I have discussed the issue of identity, naming, and addresses for large-scale distributed systems in the past (e.g. "Loose-coupling through the relaxation of endpoint assumptions", "Comparing S-O and O-O as design principles and not as implementation technologies", "WS-Web (The Web using SOAP:-)", and more). It's a topic that keeps coming up. It was part of our WS-GAF arguments back in my Newcastle days. I think it's at the heart of every discussion/argument between service-oriented and resource/object-oriented advocates, even if it's not explicitly identified as such.

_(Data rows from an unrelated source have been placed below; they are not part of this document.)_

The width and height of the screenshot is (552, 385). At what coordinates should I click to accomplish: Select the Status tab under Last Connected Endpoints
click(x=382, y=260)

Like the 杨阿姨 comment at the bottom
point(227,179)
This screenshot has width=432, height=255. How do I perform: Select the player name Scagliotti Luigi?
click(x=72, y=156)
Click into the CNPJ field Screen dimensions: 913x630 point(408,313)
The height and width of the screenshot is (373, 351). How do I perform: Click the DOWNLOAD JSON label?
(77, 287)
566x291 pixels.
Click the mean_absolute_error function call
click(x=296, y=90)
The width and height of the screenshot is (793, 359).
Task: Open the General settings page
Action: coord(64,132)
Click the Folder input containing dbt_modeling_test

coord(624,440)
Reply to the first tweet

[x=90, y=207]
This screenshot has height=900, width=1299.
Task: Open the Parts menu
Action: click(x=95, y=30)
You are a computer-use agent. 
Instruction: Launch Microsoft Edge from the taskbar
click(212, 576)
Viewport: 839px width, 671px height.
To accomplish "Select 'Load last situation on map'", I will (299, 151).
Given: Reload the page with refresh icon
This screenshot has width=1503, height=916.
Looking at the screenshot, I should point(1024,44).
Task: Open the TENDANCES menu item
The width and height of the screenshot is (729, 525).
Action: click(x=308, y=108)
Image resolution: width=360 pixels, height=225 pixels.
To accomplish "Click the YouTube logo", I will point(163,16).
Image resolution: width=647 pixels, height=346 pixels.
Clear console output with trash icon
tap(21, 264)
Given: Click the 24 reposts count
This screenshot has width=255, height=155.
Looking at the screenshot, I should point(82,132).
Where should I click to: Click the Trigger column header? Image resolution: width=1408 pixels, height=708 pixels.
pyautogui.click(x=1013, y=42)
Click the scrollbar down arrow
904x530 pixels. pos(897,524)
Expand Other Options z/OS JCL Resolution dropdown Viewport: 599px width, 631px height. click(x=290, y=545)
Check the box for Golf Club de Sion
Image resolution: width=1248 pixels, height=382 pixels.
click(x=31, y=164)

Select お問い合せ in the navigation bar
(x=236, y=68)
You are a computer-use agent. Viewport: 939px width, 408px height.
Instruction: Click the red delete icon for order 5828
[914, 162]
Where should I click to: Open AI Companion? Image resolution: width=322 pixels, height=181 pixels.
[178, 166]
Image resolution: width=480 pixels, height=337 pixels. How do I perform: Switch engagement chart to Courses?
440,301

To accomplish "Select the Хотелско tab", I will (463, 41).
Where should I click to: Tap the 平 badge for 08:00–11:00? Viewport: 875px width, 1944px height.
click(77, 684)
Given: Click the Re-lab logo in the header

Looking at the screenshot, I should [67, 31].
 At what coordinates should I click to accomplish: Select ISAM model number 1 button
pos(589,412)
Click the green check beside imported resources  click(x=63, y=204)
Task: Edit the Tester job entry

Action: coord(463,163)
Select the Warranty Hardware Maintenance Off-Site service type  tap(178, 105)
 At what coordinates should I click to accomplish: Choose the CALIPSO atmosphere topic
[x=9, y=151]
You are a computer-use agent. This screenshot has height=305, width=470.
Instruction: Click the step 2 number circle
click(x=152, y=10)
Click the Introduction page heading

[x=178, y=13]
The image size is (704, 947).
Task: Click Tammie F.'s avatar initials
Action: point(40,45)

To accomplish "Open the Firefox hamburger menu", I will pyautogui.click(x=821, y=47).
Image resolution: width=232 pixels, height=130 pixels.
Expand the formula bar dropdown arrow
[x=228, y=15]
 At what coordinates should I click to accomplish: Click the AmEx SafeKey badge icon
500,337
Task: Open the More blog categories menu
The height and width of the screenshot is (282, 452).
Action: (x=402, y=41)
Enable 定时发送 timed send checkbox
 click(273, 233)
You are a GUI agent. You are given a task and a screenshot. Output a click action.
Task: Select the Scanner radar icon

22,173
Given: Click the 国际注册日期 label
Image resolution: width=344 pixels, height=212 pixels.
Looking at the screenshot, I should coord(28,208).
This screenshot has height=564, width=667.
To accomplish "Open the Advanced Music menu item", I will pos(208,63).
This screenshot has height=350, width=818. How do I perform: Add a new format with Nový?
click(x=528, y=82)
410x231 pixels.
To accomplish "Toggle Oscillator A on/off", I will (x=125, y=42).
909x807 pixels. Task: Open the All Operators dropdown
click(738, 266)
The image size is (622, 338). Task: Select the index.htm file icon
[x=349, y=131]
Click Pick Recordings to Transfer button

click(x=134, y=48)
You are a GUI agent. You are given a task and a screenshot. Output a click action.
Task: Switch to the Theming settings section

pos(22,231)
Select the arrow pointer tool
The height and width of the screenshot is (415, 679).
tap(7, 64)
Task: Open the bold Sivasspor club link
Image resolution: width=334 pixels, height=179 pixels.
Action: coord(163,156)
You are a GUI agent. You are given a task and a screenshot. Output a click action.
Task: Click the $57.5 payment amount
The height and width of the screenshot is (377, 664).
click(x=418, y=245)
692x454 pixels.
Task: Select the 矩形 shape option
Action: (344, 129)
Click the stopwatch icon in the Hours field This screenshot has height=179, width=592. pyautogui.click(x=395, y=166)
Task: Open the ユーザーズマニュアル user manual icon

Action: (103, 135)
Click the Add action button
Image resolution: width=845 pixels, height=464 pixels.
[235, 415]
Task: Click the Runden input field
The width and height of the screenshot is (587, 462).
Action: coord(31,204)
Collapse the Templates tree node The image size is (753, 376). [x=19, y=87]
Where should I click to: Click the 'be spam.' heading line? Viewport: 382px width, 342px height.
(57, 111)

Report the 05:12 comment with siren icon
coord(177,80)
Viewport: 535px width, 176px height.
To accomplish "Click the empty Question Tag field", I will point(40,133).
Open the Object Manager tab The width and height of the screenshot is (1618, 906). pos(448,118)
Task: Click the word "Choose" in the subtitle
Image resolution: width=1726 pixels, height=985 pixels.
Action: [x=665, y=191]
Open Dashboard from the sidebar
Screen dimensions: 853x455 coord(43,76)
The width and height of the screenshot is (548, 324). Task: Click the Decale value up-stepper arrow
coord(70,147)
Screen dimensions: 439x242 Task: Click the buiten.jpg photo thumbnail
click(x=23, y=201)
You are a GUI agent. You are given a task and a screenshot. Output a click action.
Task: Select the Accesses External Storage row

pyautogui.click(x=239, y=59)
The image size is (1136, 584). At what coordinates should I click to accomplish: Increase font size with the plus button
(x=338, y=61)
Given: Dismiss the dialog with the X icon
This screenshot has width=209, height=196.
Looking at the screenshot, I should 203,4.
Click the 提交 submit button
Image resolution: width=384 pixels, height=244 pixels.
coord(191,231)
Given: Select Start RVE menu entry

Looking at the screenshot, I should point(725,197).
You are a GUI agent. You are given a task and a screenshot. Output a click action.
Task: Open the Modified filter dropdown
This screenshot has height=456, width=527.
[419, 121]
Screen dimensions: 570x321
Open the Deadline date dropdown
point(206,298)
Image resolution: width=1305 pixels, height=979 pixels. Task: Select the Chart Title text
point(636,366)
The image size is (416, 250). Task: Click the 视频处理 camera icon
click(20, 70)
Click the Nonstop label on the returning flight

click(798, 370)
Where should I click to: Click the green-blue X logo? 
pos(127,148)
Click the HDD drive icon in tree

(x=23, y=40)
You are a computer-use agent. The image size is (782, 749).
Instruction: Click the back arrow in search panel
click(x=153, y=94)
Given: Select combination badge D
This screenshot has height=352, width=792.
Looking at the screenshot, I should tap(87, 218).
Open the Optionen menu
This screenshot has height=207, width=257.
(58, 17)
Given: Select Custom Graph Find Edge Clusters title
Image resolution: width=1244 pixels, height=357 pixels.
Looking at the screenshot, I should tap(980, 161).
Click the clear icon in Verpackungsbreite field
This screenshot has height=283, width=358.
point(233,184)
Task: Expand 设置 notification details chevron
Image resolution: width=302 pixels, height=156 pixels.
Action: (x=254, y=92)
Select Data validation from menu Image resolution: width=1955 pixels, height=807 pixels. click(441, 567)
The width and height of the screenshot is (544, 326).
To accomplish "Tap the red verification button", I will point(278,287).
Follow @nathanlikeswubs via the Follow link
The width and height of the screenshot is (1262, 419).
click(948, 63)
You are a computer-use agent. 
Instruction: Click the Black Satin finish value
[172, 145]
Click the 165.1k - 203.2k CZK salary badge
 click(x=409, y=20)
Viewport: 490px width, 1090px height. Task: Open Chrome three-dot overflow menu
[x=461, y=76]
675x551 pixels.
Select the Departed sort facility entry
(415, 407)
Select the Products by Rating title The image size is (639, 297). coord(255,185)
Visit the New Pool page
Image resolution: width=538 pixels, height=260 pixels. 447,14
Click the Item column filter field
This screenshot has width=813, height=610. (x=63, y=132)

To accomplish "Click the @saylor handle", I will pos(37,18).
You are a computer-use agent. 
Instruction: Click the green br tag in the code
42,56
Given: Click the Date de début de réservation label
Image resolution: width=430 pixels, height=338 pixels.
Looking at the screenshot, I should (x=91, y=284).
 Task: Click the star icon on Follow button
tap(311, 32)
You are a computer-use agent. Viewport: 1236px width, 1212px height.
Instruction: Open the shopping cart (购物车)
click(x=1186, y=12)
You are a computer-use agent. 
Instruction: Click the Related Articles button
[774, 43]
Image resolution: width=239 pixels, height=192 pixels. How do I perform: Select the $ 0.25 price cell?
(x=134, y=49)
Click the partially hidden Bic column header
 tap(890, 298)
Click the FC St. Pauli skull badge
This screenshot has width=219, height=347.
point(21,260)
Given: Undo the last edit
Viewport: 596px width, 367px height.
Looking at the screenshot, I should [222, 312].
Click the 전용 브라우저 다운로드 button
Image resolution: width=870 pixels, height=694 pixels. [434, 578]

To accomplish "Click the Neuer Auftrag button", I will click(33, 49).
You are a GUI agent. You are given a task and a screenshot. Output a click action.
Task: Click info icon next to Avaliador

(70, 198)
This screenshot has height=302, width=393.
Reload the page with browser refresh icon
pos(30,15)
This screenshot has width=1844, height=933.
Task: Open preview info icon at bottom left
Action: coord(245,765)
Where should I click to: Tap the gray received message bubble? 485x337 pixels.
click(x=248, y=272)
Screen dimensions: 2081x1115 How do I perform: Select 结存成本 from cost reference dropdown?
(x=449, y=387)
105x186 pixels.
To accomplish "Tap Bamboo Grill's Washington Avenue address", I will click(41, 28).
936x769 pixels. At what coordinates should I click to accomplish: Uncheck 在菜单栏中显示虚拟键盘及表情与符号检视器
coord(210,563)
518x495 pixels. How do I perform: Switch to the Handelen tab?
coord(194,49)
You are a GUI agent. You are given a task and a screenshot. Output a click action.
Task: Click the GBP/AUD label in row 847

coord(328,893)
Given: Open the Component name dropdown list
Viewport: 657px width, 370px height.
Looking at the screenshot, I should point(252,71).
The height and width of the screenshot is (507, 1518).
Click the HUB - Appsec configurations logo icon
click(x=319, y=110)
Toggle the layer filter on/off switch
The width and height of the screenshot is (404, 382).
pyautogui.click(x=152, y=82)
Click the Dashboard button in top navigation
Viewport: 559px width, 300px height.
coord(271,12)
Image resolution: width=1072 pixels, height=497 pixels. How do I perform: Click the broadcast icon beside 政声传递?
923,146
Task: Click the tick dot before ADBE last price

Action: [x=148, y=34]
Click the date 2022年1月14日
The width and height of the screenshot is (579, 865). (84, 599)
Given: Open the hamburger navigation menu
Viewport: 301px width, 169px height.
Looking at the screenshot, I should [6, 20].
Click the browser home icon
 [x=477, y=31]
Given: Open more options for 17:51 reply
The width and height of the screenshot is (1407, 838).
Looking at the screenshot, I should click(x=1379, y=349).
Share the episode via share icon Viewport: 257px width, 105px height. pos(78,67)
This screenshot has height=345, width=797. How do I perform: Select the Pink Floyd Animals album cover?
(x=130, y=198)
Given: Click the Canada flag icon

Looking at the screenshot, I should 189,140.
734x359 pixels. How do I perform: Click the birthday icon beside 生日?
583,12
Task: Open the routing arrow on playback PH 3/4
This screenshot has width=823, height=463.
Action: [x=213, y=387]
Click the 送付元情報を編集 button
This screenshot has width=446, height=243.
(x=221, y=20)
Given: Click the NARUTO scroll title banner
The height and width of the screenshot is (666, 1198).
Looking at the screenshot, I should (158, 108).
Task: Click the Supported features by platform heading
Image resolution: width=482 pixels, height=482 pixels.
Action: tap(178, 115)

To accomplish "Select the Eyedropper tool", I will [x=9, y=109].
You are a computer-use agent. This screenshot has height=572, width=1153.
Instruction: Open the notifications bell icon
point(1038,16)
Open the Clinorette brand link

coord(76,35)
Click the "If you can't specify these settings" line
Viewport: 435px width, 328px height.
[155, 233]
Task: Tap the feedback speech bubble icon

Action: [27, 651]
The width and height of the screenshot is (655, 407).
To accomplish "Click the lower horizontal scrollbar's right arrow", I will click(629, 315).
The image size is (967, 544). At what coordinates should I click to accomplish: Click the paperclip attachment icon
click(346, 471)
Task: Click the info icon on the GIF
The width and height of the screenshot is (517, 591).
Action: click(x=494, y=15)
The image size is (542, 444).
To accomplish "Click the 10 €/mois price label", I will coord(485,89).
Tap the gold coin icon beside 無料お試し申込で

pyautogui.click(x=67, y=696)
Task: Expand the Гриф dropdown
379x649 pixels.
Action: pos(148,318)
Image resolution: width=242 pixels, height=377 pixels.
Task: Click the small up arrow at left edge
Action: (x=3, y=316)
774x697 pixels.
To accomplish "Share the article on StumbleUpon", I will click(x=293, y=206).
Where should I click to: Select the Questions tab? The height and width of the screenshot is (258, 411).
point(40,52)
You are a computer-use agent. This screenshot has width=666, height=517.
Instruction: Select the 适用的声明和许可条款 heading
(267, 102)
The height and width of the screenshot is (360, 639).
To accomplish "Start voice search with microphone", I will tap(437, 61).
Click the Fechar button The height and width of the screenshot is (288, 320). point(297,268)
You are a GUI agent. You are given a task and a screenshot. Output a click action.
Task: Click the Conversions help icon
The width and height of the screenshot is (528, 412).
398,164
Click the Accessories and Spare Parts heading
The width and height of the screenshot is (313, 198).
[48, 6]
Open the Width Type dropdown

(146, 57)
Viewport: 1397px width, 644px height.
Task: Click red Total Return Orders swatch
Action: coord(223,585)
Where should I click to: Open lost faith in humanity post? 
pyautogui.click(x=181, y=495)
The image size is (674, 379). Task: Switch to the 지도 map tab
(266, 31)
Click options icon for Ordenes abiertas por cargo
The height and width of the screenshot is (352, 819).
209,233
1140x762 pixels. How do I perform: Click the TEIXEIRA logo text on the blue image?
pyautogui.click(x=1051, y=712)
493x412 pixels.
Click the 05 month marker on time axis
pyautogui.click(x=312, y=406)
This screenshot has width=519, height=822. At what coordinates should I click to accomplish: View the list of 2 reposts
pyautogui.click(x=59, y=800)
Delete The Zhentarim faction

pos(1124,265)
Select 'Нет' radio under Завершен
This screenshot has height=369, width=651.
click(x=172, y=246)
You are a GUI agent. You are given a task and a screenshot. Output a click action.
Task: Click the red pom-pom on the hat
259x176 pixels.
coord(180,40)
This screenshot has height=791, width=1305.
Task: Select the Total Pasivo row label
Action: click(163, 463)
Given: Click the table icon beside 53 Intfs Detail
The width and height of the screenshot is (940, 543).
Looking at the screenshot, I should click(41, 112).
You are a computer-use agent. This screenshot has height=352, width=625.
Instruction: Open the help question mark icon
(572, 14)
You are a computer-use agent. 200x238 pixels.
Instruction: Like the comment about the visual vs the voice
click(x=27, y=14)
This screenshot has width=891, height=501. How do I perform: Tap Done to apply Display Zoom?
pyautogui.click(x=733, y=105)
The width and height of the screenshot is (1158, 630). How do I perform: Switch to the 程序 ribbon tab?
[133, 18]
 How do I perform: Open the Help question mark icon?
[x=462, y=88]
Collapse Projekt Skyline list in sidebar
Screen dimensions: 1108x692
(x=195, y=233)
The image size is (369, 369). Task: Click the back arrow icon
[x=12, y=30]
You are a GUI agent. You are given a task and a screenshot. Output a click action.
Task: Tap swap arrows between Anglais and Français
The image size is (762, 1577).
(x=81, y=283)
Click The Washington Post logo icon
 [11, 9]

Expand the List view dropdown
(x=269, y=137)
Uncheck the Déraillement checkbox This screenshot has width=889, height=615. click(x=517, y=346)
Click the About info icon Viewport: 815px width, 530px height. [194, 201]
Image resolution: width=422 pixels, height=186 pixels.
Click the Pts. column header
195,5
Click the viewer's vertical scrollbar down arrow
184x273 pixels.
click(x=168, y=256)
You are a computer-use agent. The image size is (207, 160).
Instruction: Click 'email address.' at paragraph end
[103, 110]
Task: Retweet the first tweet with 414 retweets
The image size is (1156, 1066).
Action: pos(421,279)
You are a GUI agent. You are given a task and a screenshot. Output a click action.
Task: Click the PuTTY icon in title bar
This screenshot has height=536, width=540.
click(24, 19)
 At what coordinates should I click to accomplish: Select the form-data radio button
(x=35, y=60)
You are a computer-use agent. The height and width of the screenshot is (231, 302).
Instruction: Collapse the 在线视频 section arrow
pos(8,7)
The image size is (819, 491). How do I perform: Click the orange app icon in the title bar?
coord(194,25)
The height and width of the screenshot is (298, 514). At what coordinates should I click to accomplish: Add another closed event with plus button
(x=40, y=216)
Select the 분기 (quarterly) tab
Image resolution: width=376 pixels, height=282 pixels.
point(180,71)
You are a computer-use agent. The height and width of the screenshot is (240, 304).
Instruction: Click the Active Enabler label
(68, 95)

I recently read Norman Walsh's post on "Names and addresses" where he advocates the use of HTTP URIs as names. I totally agree with his statement that "URIs are names". Great! However, I disagree with the argument that HTTP URIs could serve as a general-purpose naming mechanism.
URIs as names
URIs could indeed be treated as opaque strings for naming purposes. However, URI schemes were invented so that structure and meaning could be attached to such opaque strings in an attempt to make them machine/human processable/interpretable. Such strings can now be used as names or identifiers (depending on the context) according to the needs of particular application domains. The string "123 456 7890" could indeed be used as a name. But in real life we usually associate some context with that number (in some cases we even need to say that it's a "number" rather than a series of unicode characters). Similarly, in computer systems we associate prefixes (if we use URIs) like "tel" (Telephone) or "ssn" (Social Security Number) and as a result the numbers take a completely different meaning. Of course one can try to dial my SSN or I could try to charge my book order to my telephone number. That would be an indication that the semantics of the context within which the number is used are not understood. The prefixes give such context to the number. It's still a name but one which can be used within particular application domains to convey meaning (provided that there is a specification to define the semantics of the prefix of course and that specification is understood).
Similarly, URIs with the 'http' prefix suggest the use of a particular application/protocol (depending on the way one uses it) and the interaction semantics associated with that protocol. There are other URI (or URN schemes... let's not forget that URNs are URIs too) which are equally useful. For example, Life Science Identifiers (LSIDs) (OMG LSR), Amazon's Standard Identification Number, and UUIDs serve different purposes. LSIDs in particular have embraced the use of DNS names as the mechanism of choice for the management of authorities in a distributed environment. However, they have associated retrieval semantics for both HTTP and SOAP with the 'lsid' prefix. I don't see anything wrong with that. The 'http' is not a panacea and it certainly does not mean an instant solution to all our distributed application needs.
Names vs identifiers vs addresses
The use of a URI as a name, identifier, or address is contextual. For example, while the US government may use "ssn:123-456-7890" to uniquely identify me within the country, this is by no means a universal identification scheme. In Greece, a different number is associated with me. Even in the US, my "alien" number (green card) is different. It's still an identifier as far as the immigration services are concerned but it's not the only one associated with me. Within a particular context those names (because they are all names) can be considered unique identifiers.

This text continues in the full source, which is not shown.